National Parks in Kazakhstan near Astana
1. Burabay National Park
Just around the corner from Astana lie the interesting rock formations of Burabay National Park. It’s one of the most popular national parks in northern Kazakhstan. With its lush vegetation, rolling hills and beautiful Borovoe lake it’s a completely different world from the steppes.
Hikers will love this place as there are several trails to the forest. Don’t miss the 30 minute walk up to mount Bolektau for beautiful views over the scenic lakes in the park.
In summer people from Astana flock to the lakes beaches for swimming and sunbathing. Lake Borovoe might be less quiet and peaceful then, but there are plenty of other lakes where you can find solitude.
Autumn is a particularly beautiful time with the colourful fall foliage. Winters are cold, but even then you can still visit the park for its winter wonderland.
How to get there
By car it is a 3 hour drive to Burabay National Park. It is 250 kilometers north of Astana. Marshrutka’s and shared taxi’s leave from the Saparzhai bus station in Astana to Borovoe town. Borovoe is the gateway to the park and has several accomodation options. Alternatively you can take a train to Shchuchinsk, or Kurort-Borovoye and then take a shared taxi to Borovoe. Read more about how to travel by train in Kazakhstan.
2. Korghalzyn National Park
Birdwatchers will love the Korghalzyn State Nature Reserve. Korghalzyn is on the list of Ramsar sites meaning that they are designated as an important wetland. This is because it is a stop over place for several migratory birds on the Indian and Siberian-East African migration routes.
In spring up to 14,000 breeding pairs of flamingo’s gather on the mud islands of lake Tengiz. It is the northernmost population of pink flamingo’s on earth. Other birds in Korghalzyn include pelicans, cranes, different species of duck and birds of prey such as eagles.
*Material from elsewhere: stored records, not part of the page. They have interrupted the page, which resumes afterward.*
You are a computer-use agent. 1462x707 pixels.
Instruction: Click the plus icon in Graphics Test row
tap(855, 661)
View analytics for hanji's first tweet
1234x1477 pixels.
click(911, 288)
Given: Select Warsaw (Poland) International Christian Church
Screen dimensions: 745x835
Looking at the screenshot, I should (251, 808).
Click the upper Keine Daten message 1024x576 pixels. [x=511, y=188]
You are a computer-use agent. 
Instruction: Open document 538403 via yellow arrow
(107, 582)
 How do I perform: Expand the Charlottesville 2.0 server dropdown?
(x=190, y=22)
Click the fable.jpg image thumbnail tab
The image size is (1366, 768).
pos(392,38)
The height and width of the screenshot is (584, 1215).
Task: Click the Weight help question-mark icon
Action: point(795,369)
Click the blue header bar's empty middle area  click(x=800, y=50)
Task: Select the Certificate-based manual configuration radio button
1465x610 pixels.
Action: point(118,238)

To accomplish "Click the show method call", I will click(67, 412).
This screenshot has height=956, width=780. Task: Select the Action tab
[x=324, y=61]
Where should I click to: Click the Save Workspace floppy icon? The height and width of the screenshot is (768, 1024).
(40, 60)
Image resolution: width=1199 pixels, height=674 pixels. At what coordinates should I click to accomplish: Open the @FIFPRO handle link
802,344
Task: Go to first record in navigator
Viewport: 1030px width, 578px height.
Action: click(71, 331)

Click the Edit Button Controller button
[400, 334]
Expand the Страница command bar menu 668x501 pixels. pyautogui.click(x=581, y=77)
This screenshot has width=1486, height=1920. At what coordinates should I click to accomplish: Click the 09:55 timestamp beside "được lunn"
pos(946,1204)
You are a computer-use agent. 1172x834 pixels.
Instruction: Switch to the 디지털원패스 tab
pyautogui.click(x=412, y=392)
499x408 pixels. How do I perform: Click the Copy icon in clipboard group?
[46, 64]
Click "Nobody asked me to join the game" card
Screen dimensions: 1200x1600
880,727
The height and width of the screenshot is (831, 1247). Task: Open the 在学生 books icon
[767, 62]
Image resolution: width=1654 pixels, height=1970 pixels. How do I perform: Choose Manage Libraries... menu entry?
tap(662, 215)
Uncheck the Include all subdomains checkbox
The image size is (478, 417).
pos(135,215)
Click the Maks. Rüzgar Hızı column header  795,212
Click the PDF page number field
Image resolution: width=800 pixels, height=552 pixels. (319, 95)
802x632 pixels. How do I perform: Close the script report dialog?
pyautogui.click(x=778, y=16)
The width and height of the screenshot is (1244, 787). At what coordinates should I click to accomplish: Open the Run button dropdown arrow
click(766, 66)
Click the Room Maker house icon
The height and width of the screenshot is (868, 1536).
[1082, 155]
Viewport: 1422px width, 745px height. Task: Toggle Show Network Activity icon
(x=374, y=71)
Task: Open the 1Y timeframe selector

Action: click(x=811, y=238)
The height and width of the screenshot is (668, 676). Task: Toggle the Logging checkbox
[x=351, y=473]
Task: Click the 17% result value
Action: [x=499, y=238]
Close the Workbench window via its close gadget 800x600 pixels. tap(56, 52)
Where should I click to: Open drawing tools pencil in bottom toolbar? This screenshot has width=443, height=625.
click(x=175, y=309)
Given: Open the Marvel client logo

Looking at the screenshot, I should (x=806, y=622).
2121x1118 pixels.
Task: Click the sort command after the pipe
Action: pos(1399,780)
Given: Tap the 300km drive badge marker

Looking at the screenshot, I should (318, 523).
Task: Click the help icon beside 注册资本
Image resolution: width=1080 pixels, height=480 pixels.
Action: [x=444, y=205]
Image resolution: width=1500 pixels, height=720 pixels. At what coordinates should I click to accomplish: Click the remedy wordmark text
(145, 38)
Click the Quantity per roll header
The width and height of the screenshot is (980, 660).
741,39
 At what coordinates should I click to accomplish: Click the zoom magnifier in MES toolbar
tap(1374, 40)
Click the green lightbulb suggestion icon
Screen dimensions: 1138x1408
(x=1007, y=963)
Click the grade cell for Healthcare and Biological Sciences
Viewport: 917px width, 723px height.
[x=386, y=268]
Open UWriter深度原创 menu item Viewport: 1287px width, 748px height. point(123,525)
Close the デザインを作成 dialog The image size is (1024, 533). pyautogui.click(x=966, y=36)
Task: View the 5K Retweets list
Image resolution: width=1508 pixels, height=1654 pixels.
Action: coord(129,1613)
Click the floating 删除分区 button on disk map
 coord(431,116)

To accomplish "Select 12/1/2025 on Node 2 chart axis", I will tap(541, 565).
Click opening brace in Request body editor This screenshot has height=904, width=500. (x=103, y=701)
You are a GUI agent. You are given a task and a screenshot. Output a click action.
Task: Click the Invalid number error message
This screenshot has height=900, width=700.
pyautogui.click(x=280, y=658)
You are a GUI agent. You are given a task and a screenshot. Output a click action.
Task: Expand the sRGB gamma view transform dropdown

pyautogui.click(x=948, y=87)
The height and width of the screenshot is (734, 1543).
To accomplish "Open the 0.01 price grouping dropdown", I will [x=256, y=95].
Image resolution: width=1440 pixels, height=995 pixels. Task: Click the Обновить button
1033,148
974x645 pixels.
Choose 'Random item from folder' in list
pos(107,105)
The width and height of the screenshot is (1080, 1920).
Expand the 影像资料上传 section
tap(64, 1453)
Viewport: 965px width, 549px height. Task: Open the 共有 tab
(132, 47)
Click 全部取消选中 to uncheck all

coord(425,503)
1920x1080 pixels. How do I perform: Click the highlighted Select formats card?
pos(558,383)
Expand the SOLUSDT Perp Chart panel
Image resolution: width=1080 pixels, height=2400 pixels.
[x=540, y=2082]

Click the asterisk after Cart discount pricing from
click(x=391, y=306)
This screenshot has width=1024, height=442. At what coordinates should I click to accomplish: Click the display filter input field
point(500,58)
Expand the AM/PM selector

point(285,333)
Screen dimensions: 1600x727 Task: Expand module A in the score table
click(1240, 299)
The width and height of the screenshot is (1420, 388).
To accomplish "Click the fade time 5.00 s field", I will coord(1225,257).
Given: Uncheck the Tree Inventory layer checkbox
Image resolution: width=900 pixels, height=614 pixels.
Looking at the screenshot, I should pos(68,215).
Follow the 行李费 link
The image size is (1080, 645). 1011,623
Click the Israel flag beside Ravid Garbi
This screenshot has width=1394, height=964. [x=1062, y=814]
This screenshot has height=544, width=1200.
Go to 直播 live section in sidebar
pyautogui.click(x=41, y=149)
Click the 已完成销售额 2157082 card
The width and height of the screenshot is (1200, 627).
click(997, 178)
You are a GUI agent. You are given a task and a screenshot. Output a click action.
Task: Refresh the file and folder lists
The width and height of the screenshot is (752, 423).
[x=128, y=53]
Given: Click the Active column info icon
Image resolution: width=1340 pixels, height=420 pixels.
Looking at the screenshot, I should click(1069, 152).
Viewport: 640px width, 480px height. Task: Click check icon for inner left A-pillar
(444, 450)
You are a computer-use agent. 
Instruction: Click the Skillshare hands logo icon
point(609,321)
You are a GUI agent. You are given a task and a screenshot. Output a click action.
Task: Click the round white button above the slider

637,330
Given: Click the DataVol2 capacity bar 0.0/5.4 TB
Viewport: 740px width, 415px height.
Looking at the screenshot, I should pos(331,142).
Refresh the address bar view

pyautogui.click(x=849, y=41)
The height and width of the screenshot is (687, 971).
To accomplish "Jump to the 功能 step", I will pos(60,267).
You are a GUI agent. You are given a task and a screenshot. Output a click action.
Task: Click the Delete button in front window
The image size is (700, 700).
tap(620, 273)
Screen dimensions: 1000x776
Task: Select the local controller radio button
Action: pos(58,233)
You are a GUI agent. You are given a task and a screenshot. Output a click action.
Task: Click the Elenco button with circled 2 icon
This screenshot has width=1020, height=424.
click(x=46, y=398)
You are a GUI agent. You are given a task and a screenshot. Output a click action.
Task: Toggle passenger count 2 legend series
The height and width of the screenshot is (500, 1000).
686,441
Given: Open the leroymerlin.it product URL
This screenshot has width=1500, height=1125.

There are mammals as well although you need a lot of luck to see them. Steppe marmots are plentiful, but the saiga antelopes and wolves have become extremely rare.
How to get there
From Astana’s bus station near the old train station there are frequent buses and shared taxi’s to Korghalzyn village. However, trying to arrange a guide from there to bring you to the reserve can be costly and will probably not be cheaper than booking a tour from Astana.
3. Bayanaul National Park
Bayanaul is one of the first national parks in Kazakhstan and is located in the Pavlodar province east of Astana. The Bayanaul mountains are characterized by its bizarre granite rock formations, pinewoods and fresh water lakes.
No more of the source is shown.